Collection information for samples included in our study
Samples included in the primary dataset used in most analyses (samples collected between mainly between 2002 and 2006, but including samples from 1986 to 2007; dataset = 1) are listed first, sorted by population (in the same order as Table 1), followed by samples sequenced at HV2 but not included in site-level analyses. Samples included only in msvar analyses (2002 samples only, dataset = 2; 2010 samples only, dataset = 3) are subsequently listed, sorted by state and county. Note that samples included in dataset 1 may have also been included in dataset 2 (2002 only) if they were collected in 2002. Genbank accession numbers are provided for all unique sequences for HV2. For CHY, as a diploid nuclear marker, phased allelic sequences for each individual were submitted to Genbank, and so there are two accession numbers per individual sequenced.
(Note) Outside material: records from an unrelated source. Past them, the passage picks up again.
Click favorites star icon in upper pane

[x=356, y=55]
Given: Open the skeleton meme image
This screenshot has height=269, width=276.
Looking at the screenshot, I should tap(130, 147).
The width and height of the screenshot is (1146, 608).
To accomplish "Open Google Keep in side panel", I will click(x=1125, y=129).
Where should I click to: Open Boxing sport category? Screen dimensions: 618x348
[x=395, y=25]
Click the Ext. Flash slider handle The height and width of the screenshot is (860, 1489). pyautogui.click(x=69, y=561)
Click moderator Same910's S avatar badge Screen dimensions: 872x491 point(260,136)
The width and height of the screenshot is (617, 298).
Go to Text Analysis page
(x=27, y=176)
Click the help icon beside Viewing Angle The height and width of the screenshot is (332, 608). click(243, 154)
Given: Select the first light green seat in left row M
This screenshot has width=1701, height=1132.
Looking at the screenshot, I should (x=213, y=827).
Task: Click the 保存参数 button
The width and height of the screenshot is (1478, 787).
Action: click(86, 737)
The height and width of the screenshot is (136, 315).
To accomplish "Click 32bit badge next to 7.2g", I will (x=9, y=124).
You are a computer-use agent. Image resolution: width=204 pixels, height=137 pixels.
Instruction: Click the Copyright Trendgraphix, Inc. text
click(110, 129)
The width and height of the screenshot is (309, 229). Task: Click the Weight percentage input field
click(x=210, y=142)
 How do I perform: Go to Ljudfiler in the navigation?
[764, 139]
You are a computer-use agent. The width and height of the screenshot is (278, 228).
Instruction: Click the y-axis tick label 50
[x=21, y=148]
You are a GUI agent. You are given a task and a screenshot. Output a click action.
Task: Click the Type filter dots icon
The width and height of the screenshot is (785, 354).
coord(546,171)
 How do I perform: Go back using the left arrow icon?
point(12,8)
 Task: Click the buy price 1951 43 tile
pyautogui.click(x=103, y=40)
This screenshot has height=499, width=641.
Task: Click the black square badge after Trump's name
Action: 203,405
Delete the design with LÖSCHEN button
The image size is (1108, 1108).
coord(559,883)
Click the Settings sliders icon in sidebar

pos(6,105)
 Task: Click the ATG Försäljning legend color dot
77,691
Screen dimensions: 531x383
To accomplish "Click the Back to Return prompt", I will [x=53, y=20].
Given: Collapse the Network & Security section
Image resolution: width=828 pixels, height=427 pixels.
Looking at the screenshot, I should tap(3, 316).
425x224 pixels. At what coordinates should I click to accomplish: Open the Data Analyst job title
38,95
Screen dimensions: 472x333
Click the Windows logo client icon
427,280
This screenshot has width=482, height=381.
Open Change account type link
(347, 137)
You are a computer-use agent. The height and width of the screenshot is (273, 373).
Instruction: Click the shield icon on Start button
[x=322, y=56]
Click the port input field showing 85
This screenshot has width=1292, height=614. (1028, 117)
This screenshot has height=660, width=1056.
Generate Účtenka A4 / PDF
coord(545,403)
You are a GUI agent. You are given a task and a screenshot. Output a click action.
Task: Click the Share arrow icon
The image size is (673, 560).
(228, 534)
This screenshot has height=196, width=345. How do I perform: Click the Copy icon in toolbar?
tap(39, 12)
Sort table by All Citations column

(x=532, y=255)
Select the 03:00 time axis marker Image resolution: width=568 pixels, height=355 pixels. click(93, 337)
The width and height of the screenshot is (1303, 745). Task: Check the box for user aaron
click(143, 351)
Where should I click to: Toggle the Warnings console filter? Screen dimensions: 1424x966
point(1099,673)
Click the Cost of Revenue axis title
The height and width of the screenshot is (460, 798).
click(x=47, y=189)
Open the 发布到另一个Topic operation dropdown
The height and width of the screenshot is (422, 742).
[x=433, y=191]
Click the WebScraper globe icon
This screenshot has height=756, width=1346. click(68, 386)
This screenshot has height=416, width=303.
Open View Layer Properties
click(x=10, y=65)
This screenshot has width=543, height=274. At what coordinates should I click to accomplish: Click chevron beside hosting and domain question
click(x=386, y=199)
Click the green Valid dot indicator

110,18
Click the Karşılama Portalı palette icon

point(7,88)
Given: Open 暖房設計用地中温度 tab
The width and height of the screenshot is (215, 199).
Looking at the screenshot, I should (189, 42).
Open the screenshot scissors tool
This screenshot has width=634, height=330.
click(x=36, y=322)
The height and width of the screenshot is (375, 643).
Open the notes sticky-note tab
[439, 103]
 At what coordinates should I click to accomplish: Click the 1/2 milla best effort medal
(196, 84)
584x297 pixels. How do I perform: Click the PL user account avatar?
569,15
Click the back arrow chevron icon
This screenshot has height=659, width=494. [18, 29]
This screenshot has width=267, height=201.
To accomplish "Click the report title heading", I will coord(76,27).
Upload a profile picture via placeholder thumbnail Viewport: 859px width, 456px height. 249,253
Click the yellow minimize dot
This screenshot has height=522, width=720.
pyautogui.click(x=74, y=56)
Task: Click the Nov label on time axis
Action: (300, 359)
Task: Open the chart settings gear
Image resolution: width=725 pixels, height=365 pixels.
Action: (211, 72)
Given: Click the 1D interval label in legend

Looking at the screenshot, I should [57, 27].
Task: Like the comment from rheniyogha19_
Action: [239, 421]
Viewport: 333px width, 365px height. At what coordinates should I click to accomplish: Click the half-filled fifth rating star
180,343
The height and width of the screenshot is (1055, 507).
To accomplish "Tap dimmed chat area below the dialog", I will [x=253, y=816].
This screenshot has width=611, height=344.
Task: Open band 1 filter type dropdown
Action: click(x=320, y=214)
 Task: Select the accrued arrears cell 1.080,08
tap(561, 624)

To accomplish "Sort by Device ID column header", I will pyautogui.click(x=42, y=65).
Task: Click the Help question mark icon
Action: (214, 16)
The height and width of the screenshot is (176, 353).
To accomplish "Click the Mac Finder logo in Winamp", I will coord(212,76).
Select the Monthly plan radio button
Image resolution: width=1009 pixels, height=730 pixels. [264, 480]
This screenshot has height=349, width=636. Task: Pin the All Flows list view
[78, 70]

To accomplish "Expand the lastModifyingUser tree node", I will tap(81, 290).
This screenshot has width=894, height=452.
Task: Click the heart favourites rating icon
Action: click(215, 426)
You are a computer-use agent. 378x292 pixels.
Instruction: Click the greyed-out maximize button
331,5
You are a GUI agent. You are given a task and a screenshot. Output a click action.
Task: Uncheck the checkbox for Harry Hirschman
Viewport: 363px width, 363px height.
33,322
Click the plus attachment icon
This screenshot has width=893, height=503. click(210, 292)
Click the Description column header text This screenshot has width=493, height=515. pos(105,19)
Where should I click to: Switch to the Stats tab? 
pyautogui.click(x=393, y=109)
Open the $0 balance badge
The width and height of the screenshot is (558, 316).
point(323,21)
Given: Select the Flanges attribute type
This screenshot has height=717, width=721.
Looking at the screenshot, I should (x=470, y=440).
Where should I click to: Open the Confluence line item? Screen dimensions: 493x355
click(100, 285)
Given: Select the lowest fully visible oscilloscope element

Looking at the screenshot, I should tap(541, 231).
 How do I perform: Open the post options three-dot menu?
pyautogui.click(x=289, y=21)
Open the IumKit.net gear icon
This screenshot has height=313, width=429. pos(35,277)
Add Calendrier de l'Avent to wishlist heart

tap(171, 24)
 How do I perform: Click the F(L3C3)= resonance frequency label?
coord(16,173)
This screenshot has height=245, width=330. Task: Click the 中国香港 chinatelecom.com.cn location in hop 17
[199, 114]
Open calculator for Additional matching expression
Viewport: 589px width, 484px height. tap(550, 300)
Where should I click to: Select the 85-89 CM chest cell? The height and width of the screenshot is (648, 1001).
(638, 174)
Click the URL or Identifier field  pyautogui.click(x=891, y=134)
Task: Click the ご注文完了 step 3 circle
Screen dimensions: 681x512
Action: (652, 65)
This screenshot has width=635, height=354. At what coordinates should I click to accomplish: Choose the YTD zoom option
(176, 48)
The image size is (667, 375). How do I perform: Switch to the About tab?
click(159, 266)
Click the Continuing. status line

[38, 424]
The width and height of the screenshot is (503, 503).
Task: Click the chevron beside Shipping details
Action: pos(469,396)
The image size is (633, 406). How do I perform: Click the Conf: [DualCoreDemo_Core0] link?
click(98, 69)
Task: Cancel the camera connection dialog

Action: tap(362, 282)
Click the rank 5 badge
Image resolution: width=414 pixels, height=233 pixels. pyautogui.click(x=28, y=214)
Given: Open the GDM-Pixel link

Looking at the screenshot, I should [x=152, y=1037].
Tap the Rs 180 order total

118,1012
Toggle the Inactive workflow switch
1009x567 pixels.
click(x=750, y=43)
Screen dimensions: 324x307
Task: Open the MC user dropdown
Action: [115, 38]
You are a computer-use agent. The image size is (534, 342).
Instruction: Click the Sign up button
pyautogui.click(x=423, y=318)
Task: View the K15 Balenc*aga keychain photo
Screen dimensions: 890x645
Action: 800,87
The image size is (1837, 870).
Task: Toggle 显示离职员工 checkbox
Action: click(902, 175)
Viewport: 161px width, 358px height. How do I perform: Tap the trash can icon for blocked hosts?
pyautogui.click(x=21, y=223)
Sex (m, male; f, female), reproductive condition (RC: p, pregnant; l, lactating; pl, postlactating; s, scrotal; nr, non-reproductive, ns, non-scrotal), and age (a, adult; j, juvenile) are provided when available.
Locus information for 16 microsatellites used to genotype L. borealis
Listed are load (combined PCR amplifications loaded on an ABI 3130 sequencer), PCR (multiplex panel and single-locus amplifications), annealing temperature (Ta), whether or not an extension is required (‘yes’ requires a final 30 min extension at 72 °C, ‘no’ skips this step), the number of cycles (we used a two-step PCR: the basic conditions started with 3 cycles, followed by 33 or 39 cycles [see main text]), locus, fluorophore, volume of each primer in PCR reaction (using GE Healthcare Illustra Pure-Taq Ready-to-Go Beads, we added 2 µl template, the listed volume of each primer, and water to a total volume of 25 µl), and the citation for the locus.
Diversity of microsatellite loci, including number of alleles (NA), observed (HO) and expected heterozygosity (HE), estimated null allele frequency (F(Null)), and allelic richness (AR)
Structure results for various numbers of clusters (K = 1–10) as produced by STRUCTURE HARVESTER
Mean LnP is the mean log likelihood for a given K across runs. Other terms are defined in Earl & vonHoldt (2012).
Tukey boxplot of ancestral Ne from msvar analyses
Estimates are given on the log10 scale. Datasets A and B represent different subsamples of the full dataset from each respective year.